# [WORK TO COMPLETE]
Copy, from the data below, every line that has "text" in it.

---- EXTRACTED DATA

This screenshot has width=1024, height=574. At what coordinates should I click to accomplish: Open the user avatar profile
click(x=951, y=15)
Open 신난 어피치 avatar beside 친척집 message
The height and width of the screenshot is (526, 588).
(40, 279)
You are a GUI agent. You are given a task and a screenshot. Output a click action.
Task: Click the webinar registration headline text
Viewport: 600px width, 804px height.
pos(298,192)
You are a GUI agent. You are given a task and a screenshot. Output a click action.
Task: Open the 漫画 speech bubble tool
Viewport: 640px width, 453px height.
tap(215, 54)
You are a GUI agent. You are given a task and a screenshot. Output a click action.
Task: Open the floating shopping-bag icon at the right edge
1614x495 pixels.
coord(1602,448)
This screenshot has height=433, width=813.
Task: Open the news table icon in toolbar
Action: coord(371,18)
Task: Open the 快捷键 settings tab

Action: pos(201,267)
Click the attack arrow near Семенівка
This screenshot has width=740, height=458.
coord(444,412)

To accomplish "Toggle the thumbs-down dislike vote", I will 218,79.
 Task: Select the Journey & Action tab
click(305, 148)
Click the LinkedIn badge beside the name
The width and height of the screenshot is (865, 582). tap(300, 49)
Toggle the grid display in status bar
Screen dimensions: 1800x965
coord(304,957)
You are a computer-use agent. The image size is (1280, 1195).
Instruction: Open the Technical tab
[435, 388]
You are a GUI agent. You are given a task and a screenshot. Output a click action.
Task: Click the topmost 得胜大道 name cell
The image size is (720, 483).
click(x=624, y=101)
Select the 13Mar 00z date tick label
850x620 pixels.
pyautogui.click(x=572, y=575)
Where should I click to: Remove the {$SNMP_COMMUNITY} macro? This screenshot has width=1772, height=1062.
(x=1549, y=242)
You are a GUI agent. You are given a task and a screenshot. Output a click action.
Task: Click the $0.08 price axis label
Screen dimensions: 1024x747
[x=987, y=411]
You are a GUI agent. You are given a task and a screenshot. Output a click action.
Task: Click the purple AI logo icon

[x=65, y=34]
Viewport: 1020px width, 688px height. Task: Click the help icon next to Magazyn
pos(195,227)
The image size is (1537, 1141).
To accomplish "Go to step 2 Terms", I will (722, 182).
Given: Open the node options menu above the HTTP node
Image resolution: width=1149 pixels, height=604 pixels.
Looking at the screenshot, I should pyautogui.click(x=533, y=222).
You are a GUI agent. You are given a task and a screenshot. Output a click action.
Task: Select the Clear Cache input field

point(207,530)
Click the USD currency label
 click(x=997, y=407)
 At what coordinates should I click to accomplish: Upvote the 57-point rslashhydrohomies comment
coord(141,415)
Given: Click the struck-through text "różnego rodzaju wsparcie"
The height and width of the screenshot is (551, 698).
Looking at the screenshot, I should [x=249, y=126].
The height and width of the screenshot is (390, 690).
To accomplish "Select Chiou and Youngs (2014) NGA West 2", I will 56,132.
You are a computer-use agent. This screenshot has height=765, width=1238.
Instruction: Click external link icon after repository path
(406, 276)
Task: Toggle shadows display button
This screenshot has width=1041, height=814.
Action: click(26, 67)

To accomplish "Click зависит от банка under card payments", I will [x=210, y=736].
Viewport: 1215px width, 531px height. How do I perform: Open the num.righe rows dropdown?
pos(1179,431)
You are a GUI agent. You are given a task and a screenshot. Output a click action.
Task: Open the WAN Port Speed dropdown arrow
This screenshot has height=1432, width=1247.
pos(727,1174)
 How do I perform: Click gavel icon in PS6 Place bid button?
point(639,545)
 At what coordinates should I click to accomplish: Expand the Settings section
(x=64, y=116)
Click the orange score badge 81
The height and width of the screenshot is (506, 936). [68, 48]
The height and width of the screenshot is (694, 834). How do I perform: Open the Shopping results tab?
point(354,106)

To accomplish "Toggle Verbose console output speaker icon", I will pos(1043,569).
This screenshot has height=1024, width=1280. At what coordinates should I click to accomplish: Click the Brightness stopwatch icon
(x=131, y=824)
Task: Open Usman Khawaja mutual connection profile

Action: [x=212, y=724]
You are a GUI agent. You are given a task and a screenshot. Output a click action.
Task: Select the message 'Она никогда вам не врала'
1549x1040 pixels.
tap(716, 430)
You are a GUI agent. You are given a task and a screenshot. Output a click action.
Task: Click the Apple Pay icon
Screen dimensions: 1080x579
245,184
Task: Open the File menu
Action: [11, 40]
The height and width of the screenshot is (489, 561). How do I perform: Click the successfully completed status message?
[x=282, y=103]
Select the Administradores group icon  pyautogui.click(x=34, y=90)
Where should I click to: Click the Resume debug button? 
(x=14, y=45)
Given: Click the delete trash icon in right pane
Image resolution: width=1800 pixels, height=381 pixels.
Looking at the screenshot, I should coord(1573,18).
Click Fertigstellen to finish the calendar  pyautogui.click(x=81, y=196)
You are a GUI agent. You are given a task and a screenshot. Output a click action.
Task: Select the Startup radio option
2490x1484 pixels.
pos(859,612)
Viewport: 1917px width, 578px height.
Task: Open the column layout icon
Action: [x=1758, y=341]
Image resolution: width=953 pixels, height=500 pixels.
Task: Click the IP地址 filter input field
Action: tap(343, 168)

--------

# [ANSWER BELOW]
Task: Click the webinar registration headline text
Given: Click the struck-through text "różnego rodzaju wsparcie"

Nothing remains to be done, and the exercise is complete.